Turn the material, from its first line through the line containing "This screenshot has height=426, width=759.", into a JSON list of strings with one string per line and no blank lines.
═══ TASK INPUTS ═══
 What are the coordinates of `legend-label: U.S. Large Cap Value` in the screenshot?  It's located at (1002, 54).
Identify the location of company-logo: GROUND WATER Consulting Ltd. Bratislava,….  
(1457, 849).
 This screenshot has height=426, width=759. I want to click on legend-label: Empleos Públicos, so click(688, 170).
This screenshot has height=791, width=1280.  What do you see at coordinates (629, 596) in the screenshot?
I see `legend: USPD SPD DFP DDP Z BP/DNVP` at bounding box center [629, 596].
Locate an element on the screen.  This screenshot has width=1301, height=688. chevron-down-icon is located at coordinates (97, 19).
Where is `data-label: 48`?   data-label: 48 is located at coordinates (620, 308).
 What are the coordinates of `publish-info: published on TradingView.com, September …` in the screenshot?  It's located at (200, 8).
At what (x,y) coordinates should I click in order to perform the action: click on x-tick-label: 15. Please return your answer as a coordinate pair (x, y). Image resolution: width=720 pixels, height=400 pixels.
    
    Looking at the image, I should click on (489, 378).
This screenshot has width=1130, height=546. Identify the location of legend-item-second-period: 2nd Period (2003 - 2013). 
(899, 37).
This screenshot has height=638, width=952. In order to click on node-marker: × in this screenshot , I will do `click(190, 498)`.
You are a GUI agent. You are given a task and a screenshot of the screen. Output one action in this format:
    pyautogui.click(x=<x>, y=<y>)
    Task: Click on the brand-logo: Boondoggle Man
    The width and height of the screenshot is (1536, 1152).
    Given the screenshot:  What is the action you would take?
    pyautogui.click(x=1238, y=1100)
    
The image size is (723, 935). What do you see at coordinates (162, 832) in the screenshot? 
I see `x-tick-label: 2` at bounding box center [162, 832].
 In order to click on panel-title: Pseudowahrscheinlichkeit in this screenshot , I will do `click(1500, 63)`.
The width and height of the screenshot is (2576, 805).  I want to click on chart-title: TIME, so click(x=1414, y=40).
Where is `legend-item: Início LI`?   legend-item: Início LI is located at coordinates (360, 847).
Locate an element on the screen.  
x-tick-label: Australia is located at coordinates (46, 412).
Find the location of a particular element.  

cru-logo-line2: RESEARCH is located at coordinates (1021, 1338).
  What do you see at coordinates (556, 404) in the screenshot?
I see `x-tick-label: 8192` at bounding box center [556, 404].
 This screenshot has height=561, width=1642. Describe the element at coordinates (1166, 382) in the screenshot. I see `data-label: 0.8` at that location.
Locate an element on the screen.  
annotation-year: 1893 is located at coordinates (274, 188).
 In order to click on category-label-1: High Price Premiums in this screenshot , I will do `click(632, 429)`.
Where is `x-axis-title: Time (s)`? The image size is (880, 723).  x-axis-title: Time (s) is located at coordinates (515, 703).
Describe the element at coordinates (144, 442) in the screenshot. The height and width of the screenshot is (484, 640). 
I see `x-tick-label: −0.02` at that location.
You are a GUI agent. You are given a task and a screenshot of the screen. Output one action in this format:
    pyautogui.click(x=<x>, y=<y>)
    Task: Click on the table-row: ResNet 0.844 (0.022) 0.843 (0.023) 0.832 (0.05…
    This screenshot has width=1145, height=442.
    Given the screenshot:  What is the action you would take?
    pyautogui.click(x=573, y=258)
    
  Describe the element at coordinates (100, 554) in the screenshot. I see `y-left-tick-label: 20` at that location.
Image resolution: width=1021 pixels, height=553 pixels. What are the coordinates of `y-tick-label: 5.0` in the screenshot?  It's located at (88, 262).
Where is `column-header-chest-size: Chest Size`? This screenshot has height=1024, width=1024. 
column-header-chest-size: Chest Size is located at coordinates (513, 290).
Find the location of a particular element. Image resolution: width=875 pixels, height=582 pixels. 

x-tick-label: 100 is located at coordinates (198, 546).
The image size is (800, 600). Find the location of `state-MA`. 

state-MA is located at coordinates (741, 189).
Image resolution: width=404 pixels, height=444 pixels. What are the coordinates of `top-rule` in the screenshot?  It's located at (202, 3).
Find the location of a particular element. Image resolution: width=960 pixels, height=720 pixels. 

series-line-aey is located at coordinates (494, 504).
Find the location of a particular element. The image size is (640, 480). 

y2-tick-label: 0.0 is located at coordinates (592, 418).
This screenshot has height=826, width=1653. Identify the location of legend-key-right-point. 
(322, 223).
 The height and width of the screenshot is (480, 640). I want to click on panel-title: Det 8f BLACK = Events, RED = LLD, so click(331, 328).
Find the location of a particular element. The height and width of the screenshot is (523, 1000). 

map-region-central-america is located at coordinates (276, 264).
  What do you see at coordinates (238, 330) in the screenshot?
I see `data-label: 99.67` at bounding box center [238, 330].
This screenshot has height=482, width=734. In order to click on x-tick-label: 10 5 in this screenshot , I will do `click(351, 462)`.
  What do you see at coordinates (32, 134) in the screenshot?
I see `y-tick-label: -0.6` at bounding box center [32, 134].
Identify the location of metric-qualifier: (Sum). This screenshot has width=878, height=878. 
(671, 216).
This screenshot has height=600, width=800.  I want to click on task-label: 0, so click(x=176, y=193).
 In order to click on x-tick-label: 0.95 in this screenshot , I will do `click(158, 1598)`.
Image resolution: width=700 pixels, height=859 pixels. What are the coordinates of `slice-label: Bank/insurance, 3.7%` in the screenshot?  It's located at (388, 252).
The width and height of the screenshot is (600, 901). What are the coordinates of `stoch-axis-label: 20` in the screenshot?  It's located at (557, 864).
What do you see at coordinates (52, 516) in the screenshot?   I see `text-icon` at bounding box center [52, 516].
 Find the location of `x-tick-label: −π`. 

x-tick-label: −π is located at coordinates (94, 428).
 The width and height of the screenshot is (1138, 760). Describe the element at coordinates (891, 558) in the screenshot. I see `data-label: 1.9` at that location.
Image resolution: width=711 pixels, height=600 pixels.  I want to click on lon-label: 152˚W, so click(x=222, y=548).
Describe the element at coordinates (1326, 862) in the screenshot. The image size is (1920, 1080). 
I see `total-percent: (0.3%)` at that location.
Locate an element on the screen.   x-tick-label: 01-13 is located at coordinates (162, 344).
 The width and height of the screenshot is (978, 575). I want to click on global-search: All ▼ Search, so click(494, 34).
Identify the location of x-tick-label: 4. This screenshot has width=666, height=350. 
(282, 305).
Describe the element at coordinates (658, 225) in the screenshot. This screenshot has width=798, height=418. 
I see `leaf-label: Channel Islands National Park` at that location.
═══
▸ TASK RESULT
[
  " What are the coordinates of `legend-label: U.S. Large Cap Value` in the screenshot?  It's located at (1002, 54).",
  "Identify the location of company-logo: GROUND WATER Consulting Ltd. Bratislava,….  ",
  "(1457, 849).",
  " This screenshot has height=426, width=759. I want to click on legend-label: Empleos Públicos, so click(688, 170)."
]